Question

Evaluate the determinant of the matrix. Do not use a graphing utility.$$\left[\begin{array}{lllll} 1 & 0 & 0 & 0 & 0 \\ 0 & 2 & 0 & 0 & 0 \\ 0 & 0 & 3 & 0 & 0 \\ 0 & 0 & 0 & 4 & 0 \\ 0 & 0 & 0 & 0 & 5 \end{array}\right]$$

Answer

**step1** Understanding the problem

The problem asks us to find the determinant of the given 5x5 matrix. The determinant is a special number that can be calculated from a square matrix.

**step2** Analyzing the structure of the matrix

Let's look closely at the given matrix:
$$ \begin{bmatrix} 1 & 0 & 0 & 0 & 0 \\ 0 & 2 & 0 & 0 & 0 \\ 0 & 0 & 3 & 0 & 0 \\ 0 & 0 & 0 & 4 & 0 \\ 0 & 0 & 0 & 0 & 5 \end{bmatrix} $$
We can see that all the numbers not on the main diagonal (the line of numbers from the top-left corner to the bottom-right corner) are zeros.
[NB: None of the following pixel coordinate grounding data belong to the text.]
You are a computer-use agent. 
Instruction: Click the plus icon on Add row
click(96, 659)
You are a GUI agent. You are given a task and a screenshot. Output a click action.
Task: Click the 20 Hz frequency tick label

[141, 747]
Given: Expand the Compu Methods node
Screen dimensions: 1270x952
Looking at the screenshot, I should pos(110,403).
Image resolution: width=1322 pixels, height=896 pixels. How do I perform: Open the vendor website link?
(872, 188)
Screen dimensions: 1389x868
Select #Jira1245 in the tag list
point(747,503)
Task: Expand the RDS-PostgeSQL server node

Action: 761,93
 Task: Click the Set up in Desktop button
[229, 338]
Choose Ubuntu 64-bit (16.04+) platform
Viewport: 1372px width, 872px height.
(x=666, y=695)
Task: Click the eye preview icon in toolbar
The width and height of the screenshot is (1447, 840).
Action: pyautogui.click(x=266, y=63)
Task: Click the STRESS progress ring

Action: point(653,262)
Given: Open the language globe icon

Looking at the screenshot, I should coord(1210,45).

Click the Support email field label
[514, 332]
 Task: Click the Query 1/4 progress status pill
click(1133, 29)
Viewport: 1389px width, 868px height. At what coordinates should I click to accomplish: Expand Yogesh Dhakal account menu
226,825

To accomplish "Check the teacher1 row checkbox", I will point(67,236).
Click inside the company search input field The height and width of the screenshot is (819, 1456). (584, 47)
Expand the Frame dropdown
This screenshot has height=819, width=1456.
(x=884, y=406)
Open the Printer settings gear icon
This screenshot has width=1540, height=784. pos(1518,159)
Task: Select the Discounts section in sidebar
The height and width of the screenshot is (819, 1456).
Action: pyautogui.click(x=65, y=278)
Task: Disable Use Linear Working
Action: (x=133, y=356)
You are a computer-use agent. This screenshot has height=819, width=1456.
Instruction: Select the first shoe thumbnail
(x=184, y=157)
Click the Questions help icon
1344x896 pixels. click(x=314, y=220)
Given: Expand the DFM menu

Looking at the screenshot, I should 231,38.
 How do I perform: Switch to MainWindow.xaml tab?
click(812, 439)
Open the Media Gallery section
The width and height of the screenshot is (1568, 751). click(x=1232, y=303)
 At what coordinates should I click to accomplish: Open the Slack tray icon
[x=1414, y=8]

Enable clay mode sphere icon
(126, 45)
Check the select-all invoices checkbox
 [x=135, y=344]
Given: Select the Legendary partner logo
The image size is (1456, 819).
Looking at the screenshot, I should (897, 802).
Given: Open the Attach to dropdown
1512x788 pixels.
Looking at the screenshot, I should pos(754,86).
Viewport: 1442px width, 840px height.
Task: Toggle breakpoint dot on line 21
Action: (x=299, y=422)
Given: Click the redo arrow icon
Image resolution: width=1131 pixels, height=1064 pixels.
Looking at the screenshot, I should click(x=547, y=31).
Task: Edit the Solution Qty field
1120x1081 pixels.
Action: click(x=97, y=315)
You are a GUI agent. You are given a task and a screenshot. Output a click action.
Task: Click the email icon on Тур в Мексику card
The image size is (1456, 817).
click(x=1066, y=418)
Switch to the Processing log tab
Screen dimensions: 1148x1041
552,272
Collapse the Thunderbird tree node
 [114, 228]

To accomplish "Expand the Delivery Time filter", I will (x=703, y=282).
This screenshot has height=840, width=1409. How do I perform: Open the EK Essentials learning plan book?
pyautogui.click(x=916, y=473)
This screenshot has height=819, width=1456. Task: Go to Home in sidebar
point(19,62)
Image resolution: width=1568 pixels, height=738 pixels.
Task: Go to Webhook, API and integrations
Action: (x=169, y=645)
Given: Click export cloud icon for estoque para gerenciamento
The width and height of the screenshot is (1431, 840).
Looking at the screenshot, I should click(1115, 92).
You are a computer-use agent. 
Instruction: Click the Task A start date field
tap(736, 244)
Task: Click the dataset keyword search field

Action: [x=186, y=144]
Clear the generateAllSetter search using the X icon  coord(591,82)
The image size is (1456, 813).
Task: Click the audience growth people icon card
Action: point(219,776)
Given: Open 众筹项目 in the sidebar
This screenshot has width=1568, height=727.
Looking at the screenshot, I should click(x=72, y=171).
This type of matrix is called a diagonal matrix.

**step3** Applying the property for diagonal matrices

For a diagonal matrix, finding its determinant is very straightforward. We do not need to use complicated methods. The determinant of a diagonal matrix is simply the result of multiplying all the numbers that are on its main diagonal.

**step4** Identifying the numbers on the main diagonal

The numbers located on the main diagonal of this matrix are 1, 2, 3, 4, and 5.

**step5** Calculating the determinant by multiplying the diagonal numbers

To find the determinant, we multiply these numbers together step-by-step:
First, multiply the first two numbers:
$$ 1 \times 2 = 2 $$
Next, multiply the result by the third number:
$$ 2 \times 3 = 6 $$
Then, multiply this result by the fourth number:
$$ 6 \times 4 = 24 $$
Finally, multiply this result by the fifth number:
$$ 24 \times 5 = 120 $$
So, the determinant of the matrix is 120.